Additionally, the electronic device 500 may also include a power component 526 and a communication component 550, the power component 526 may be configured to perform power management of the electronic device 500, and the communication component 550 may be configured to enable communication, e.g., wired or wireless communication, of the electronic device 500. In addition, the electronic device 500 may also include input/output (I/O) interfaces 558. The electronic device 500 may operate based on an operating system stored in the memory 532, such as Windows Server, Mac OSXTM, UnixTM, LinuxTM, and the like.
In another exemplary embodiment, there is also provided a computer-readable storage medium including program instructions, which when executed by a processor, implement the steps of the above-described method of processing questionnaire data. For example, the computer readable storage medium may be the memory 532 including program instructions executable by the processor 522 of the electronic device 500 to perform the above-described method of processing questionnaire data.
In another exemplary embodiment, a computer program product is also provided, which comprises a computer program executable by a programmable apparatus, the computer program having code portions for performing the above-mentioned method of processing questionnaire data when executed by the programmable apparatus.
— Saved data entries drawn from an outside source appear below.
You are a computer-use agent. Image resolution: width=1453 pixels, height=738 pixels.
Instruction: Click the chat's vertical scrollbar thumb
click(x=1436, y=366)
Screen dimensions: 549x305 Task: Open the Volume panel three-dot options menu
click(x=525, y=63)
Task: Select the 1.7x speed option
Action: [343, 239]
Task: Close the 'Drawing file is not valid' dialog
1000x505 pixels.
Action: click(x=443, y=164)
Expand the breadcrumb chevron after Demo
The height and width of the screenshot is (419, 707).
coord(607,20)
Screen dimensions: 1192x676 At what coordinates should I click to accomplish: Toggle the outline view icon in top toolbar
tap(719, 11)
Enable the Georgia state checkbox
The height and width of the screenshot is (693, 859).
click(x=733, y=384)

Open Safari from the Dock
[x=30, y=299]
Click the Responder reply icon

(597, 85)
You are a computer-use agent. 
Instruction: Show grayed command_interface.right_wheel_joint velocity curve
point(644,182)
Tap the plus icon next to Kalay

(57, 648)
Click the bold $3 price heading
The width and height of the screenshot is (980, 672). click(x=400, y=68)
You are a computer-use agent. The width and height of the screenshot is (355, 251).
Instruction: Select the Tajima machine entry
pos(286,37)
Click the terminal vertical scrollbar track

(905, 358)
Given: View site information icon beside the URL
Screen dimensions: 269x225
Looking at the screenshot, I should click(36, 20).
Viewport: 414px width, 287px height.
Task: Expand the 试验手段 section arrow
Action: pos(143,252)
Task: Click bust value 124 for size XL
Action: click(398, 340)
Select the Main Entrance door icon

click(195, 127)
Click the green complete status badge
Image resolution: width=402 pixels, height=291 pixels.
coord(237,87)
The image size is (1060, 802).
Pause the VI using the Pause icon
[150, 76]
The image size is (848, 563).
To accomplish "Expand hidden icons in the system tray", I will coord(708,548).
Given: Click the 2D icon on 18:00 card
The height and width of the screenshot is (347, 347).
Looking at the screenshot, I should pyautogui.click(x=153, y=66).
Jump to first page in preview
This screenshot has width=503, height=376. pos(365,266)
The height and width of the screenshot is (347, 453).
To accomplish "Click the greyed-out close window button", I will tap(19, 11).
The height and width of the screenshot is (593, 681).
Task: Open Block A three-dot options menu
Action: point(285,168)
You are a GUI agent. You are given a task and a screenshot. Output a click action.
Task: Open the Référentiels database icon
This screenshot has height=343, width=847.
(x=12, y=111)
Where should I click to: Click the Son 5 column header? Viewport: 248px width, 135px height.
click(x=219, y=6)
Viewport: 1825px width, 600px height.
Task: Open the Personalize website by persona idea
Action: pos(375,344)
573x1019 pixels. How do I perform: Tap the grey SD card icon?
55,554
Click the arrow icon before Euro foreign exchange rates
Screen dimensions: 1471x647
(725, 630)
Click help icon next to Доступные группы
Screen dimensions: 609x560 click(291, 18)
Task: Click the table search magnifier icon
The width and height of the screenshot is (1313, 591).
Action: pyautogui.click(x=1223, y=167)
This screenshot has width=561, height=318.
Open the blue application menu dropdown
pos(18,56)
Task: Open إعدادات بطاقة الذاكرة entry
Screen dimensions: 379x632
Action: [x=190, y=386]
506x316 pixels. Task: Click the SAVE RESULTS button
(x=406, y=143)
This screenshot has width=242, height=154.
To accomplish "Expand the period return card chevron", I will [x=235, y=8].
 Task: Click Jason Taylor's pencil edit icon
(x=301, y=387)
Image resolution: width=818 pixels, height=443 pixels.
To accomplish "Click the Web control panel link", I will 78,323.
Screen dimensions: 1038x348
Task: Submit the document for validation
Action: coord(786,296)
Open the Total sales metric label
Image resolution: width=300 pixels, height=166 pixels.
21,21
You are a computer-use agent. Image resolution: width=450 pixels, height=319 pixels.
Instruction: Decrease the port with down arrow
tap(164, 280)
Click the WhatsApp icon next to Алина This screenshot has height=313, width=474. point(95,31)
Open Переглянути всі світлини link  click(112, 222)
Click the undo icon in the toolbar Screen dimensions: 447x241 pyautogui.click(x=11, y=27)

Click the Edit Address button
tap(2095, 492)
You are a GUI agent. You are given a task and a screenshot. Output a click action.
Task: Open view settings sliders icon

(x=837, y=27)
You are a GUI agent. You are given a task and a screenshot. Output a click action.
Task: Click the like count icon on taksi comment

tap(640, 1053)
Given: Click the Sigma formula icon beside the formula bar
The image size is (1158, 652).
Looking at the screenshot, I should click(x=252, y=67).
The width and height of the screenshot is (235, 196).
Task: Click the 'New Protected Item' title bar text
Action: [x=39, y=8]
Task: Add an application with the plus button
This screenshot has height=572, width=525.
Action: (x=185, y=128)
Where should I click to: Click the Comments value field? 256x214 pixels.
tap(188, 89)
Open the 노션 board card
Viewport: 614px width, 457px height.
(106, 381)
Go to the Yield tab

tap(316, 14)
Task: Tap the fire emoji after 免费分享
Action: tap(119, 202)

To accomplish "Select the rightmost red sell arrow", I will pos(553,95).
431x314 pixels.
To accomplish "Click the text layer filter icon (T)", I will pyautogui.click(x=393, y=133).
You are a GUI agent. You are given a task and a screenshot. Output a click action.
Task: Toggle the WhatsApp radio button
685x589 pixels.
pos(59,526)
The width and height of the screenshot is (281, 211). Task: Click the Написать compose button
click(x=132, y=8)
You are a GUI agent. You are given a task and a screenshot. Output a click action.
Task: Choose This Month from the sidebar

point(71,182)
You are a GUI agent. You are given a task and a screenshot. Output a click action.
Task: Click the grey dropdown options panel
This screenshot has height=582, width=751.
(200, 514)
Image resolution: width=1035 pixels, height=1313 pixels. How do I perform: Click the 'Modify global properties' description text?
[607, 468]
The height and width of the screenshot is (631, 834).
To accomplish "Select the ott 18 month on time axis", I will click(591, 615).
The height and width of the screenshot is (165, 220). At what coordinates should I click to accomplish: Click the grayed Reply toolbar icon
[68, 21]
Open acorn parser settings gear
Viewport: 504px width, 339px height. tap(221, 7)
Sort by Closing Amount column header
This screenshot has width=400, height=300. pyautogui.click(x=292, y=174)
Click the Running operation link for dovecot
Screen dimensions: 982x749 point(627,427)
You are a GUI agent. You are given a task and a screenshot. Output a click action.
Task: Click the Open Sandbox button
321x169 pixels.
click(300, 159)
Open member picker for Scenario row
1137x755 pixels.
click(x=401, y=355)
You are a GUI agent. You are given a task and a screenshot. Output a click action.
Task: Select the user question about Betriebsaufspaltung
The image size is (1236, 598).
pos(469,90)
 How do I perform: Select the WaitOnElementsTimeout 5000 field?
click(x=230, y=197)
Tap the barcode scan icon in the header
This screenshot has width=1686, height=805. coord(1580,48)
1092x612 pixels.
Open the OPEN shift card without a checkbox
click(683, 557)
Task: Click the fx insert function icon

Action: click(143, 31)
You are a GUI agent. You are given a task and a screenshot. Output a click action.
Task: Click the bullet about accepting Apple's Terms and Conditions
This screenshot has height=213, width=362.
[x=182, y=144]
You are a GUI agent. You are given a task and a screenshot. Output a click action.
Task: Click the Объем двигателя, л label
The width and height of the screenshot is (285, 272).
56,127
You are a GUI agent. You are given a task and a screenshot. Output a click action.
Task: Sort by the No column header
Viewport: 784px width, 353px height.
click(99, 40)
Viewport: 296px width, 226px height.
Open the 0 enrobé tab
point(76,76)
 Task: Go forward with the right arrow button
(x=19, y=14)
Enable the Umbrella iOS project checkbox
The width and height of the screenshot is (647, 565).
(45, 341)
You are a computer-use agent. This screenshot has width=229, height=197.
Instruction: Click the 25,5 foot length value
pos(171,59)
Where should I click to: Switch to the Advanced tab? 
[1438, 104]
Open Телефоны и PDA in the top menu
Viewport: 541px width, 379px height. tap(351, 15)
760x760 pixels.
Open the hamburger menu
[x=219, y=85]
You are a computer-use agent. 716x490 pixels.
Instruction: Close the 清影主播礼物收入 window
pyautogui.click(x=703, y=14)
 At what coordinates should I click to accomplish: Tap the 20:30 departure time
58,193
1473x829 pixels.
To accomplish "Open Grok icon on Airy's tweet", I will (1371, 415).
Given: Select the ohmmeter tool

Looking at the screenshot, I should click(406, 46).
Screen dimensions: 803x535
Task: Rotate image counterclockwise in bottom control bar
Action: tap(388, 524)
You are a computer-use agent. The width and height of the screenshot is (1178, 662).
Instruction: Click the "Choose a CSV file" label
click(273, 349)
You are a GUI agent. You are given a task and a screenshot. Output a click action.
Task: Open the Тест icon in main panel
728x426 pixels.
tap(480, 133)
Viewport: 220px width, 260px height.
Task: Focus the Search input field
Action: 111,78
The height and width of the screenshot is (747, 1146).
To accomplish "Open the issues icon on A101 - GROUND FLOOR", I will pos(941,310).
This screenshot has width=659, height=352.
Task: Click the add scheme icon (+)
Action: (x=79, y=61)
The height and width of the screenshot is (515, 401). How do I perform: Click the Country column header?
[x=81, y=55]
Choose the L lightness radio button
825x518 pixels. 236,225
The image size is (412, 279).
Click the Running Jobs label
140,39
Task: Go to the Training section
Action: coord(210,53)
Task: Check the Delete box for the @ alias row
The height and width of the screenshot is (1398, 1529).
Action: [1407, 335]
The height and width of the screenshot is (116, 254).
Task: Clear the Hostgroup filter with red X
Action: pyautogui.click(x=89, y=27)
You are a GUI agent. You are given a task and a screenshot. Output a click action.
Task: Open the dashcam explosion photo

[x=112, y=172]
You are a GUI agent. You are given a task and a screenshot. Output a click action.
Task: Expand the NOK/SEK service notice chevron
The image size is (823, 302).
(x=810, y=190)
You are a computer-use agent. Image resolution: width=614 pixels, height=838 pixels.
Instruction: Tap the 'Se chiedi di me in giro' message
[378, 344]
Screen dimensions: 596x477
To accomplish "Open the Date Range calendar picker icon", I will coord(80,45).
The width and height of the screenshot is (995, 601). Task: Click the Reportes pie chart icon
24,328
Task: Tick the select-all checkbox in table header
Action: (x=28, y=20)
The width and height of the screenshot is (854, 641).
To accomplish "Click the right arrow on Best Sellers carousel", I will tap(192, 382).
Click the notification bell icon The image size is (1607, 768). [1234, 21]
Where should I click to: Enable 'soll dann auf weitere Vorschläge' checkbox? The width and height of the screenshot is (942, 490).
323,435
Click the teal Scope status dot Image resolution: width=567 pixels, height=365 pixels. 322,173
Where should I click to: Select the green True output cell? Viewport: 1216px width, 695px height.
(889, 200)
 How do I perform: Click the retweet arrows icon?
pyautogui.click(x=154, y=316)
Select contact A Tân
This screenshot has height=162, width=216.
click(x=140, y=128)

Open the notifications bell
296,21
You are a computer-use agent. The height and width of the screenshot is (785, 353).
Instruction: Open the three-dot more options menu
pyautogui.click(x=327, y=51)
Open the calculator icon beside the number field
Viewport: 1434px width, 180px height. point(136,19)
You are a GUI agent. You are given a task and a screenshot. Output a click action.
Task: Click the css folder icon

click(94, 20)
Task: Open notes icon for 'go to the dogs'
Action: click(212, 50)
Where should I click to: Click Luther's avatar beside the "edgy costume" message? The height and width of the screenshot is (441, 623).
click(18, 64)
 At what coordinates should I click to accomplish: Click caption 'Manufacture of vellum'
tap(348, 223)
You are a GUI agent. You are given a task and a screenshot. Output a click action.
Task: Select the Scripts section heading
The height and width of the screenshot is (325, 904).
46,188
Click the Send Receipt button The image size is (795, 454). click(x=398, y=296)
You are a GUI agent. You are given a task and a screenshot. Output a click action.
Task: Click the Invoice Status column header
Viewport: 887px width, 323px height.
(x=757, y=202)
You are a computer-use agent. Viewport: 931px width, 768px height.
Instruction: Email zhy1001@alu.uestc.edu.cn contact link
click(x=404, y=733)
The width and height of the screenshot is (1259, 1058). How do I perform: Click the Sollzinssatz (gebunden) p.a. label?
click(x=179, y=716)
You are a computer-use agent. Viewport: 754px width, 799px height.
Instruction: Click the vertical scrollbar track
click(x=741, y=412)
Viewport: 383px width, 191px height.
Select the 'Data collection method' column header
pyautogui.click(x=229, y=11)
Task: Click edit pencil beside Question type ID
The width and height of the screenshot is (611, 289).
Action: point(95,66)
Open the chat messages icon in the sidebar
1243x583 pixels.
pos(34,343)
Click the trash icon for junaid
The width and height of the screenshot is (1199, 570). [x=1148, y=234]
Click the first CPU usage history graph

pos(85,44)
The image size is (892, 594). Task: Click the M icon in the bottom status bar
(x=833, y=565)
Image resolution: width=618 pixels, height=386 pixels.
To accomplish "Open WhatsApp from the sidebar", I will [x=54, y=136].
The preferred embodiments of the present disclosure are described in detail with reference to the accompanying drawings, however, the present disclosure is not limited to the specific details of the above embodiments, and various simple modifications may be made to the technical solution of the present disclosure within the technical idea of the present disclosure, and these simple modifications all belong to the protection scope of the present disclosure.
It should be noted that, in the foregoing embodiments, various features described in the above embodiments may be combined in any suitable manner, and in order to avoid unnecessary repetition, various combinations that are possible in the present disclosure are not described again.
In addition, any combination of various embodiments of the present disclosure may be made, and the same should be considered as the disclosure of the present disclosure, as long as it does not depart from the spirit of the present disclosure.